---------- Dataset
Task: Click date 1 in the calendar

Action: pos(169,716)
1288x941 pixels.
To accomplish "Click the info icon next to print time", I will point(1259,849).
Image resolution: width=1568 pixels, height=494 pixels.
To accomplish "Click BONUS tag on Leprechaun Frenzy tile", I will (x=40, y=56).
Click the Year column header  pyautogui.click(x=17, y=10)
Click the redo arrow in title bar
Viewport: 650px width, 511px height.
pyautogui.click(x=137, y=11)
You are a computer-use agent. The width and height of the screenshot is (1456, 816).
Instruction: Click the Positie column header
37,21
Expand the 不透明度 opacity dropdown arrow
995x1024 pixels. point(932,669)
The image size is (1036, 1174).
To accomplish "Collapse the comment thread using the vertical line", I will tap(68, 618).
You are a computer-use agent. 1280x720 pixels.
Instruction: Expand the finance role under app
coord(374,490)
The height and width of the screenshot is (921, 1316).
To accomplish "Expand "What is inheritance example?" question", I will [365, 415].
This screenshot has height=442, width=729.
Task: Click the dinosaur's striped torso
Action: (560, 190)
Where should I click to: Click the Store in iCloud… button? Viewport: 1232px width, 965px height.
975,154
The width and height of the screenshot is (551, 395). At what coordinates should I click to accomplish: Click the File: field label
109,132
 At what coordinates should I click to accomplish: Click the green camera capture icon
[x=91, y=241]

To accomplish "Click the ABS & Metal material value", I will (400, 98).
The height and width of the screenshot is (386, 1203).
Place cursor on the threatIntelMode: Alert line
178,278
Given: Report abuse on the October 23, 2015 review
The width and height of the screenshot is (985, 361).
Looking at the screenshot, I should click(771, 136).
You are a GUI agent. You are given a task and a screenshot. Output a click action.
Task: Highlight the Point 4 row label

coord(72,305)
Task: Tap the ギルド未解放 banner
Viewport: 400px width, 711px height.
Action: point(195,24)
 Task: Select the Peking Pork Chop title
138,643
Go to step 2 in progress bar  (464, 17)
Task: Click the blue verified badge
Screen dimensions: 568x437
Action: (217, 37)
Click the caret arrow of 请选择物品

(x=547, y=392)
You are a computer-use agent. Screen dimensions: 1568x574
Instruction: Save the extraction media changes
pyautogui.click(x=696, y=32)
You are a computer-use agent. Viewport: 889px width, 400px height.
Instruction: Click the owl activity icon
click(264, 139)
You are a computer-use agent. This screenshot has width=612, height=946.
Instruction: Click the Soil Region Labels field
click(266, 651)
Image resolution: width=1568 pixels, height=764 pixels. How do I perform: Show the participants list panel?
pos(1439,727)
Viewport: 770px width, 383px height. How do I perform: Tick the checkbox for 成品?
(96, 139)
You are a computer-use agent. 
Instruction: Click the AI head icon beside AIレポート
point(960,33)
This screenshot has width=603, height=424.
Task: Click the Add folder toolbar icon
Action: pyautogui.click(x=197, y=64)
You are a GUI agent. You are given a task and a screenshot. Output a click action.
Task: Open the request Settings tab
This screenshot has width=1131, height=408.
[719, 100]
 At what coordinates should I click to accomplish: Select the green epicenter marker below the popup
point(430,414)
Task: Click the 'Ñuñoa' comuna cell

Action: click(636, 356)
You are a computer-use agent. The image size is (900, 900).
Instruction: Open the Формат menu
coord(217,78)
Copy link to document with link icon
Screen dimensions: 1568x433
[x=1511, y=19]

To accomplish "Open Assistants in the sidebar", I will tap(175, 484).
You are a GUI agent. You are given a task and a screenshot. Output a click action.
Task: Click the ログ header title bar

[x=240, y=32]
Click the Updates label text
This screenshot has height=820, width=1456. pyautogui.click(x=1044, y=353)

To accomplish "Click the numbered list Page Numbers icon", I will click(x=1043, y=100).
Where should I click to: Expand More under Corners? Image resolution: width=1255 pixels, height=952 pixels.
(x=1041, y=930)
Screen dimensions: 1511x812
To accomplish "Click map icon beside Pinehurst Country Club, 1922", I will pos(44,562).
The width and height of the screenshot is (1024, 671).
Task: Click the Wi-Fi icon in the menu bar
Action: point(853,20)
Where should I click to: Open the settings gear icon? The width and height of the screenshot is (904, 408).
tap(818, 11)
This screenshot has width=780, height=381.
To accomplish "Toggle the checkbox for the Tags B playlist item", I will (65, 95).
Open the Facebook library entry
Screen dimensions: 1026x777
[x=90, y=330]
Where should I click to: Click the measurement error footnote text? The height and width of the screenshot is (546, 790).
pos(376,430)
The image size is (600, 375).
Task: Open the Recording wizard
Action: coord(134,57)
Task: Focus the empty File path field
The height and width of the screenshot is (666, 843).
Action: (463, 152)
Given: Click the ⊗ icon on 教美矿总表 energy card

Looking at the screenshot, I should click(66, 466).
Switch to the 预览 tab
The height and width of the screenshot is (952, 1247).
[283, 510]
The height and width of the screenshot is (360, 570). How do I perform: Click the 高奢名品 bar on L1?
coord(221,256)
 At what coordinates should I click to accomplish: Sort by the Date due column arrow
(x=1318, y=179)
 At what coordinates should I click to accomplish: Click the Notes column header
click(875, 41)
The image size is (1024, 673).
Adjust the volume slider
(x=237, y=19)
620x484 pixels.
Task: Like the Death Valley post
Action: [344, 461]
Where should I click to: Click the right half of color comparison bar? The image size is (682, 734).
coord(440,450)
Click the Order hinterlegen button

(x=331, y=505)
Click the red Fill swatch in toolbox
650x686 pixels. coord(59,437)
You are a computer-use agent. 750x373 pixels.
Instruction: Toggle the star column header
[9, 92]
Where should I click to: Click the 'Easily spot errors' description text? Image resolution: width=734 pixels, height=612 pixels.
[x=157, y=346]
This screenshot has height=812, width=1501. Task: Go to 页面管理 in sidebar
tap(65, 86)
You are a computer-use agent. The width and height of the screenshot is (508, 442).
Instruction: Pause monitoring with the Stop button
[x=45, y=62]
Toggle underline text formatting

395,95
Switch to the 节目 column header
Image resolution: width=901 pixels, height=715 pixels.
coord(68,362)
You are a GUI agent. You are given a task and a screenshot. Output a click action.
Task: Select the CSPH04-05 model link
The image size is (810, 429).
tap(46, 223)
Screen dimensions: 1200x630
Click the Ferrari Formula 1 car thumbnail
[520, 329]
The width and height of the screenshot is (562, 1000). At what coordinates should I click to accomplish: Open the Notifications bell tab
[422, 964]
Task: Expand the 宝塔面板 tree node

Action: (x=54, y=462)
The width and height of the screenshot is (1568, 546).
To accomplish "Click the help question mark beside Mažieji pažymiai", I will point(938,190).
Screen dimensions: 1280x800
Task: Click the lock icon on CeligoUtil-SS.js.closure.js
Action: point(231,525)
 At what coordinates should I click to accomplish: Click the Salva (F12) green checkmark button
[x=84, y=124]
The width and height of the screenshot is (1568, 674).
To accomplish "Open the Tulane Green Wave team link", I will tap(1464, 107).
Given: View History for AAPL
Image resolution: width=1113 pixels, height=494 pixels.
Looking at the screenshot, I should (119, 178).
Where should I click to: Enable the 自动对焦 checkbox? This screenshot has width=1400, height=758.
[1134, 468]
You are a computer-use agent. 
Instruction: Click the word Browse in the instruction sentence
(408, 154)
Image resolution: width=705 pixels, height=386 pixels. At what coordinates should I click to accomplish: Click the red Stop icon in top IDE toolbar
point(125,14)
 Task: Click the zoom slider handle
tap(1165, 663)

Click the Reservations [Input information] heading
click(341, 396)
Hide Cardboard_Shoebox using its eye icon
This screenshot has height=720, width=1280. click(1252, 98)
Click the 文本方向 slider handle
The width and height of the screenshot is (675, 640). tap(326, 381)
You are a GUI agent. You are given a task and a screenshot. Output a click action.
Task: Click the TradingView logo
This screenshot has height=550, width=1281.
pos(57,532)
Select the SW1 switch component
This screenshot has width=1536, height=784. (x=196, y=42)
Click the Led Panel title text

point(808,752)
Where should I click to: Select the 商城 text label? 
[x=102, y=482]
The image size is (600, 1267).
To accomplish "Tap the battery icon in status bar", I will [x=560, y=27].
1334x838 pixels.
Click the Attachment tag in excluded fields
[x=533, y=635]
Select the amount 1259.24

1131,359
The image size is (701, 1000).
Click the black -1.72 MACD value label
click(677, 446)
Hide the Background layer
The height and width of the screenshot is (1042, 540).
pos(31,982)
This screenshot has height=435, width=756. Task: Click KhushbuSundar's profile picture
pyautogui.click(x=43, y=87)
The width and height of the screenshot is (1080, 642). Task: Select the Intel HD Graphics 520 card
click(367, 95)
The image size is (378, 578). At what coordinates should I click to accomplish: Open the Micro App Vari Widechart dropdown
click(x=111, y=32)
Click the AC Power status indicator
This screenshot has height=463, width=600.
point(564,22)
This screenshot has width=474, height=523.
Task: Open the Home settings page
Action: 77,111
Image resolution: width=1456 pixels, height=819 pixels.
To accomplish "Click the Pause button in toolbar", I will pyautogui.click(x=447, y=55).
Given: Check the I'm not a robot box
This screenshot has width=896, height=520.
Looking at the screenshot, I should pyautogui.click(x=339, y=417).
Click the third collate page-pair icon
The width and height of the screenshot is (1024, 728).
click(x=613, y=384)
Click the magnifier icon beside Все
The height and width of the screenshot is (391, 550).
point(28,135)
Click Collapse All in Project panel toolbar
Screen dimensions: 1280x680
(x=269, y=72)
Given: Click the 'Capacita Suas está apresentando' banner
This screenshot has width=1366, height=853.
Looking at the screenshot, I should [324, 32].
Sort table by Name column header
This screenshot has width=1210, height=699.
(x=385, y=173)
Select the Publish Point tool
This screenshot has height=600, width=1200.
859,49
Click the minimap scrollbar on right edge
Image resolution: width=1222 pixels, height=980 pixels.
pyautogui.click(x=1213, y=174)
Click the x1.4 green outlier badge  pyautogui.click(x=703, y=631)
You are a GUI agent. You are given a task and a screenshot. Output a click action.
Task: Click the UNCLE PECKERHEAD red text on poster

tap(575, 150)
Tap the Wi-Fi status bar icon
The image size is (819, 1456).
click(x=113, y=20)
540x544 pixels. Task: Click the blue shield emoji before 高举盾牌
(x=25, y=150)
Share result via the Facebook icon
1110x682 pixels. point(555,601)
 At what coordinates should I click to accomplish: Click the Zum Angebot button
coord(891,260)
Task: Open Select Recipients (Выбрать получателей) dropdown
--------------------
Problem to solve
Select the lines from the entries that include the word "status".

Answer below
To accomplish "Tap the battery icon in status bar", I will [x=560, y=27].
Click the AC Power status indicator
Tap the Wi-Fi status bar icon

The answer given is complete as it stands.